Implementation:FlagOpen FlagEmbedding FlagDRESModel
| Knowledge Sources | |
|---|---|
| Domains | Dense Retrieval, Embedding, C-MTEB |
| Last Updated | 2026-02-09 00:00 GMT |
Overview
A dense retrieval model wrapper for Chinese multilingual text embedding benchmark (C-MTEB) evaluation.
Description
The FlagDRESModel class provides a standardized interface for dense retrieval models compatible with the C-MTEB evaluation framework. It implements query encoding with optional instruction prefixing for retrieval tasks, corpus encoding supporting both dictionary and string formats, flexible pooling methods (CLS token or mean pooling), optional embedding normalization for cosine similarity, and multi-GPU support with automatic data parallelization. The class is designed to work with Hugging Face Transformers models and supports both CUDA and NPU devices.
Usage
Use this class when evaluating Chinese text embedding models on the C-MTEB benchmark, implementing dense retrieval systems with instruction-augmented queries, and wrapping custom models for compatibility with MTEB evaluation protocols.
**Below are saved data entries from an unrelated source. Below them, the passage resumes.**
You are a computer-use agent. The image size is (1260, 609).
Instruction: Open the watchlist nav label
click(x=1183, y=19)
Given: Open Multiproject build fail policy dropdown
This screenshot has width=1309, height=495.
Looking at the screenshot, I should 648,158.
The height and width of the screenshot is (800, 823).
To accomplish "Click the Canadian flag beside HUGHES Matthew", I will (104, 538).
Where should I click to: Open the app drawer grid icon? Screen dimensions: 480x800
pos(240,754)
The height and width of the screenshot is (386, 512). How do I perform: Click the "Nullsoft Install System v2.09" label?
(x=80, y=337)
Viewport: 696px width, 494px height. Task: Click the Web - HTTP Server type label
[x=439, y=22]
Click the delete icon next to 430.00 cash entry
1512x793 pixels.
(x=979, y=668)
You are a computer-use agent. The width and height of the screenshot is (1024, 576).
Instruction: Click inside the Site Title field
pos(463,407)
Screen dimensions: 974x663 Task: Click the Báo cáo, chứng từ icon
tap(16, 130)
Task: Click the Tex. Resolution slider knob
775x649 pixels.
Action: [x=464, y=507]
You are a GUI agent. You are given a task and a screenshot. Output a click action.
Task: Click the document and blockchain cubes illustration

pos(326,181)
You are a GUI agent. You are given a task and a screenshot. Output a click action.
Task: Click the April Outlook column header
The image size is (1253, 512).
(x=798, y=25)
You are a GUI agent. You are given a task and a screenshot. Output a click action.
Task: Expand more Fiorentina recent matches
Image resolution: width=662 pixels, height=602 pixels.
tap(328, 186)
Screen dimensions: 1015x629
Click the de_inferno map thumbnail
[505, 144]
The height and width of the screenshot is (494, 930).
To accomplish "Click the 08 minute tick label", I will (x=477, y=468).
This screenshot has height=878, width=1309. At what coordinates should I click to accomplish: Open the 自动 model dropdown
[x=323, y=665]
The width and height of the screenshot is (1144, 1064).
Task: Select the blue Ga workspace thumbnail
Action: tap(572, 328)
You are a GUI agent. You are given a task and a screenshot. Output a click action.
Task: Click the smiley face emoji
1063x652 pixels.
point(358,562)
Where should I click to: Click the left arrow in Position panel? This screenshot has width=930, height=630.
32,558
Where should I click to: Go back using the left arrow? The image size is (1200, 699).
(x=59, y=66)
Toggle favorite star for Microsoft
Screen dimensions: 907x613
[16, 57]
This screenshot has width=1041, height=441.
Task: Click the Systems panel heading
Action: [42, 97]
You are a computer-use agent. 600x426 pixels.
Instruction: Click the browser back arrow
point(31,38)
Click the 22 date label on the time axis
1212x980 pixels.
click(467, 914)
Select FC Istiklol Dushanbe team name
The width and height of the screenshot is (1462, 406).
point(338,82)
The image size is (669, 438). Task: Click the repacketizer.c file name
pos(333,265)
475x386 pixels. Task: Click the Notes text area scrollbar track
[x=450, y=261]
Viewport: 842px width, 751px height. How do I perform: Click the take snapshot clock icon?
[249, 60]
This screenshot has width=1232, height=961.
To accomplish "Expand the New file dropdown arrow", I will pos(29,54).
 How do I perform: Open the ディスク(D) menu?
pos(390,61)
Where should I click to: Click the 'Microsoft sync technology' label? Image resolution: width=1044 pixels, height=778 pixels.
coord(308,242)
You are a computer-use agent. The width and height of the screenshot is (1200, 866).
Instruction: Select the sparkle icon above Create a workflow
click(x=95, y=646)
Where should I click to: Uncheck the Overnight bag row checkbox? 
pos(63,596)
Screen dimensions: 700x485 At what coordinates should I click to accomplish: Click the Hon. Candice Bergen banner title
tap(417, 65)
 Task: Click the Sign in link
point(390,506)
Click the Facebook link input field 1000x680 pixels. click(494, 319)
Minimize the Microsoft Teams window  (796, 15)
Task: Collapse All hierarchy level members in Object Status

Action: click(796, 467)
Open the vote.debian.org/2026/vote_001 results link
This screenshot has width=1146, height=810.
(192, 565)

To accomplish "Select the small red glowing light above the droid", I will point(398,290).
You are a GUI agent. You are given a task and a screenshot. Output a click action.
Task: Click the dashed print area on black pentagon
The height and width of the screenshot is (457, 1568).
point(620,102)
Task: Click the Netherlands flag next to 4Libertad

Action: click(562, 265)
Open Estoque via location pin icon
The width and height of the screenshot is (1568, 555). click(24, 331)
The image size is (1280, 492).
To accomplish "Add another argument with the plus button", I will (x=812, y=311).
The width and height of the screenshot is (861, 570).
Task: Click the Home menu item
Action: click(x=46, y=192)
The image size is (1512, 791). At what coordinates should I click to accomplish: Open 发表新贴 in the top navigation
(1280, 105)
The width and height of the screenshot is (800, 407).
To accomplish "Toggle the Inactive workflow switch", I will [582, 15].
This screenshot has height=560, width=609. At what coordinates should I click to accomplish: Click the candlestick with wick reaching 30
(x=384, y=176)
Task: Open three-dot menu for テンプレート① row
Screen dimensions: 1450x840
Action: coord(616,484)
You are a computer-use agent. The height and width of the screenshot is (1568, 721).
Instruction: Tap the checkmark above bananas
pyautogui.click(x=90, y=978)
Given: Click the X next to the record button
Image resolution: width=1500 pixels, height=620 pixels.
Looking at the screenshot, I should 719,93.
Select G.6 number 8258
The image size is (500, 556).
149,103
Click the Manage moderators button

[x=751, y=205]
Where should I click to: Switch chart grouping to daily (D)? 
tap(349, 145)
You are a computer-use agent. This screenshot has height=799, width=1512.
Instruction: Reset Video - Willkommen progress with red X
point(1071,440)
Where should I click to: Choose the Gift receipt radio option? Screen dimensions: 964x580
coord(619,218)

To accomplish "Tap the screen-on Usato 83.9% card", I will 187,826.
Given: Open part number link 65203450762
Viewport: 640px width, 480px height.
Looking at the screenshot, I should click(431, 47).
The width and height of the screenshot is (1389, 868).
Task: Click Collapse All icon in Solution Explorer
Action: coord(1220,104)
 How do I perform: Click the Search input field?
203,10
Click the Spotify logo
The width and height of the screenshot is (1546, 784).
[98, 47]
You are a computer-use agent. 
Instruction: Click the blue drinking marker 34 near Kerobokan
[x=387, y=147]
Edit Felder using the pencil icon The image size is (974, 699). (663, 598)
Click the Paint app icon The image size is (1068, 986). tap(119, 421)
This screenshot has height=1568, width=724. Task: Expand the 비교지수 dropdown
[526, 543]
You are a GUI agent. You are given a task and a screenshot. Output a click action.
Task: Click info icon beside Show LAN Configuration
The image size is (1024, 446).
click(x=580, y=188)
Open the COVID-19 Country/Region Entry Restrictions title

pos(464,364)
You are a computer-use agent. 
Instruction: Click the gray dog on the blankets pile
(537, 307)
The class is specifically designed for the C-MTEB research project.
Code Reference
Source Location
- Repository: FlagOpen_FlagEmbedding
- File: research/C_MTEB/flag_dres_model.py
- Lines: 1-97
Signature
class FlagDRESModel:
def __init__(
self,
model_name_or_path: str = None,
pooling_method: str = 'cls',
normalize_embeddings: bool = True,
query_instruction_for_retrieval: str = None,
batch_size: int = 256,
) -> None:
pass
def encode_queries(self, queries: List[str], **kwargs) -> np.ndarray:
"""Encode queries with optional instruction"""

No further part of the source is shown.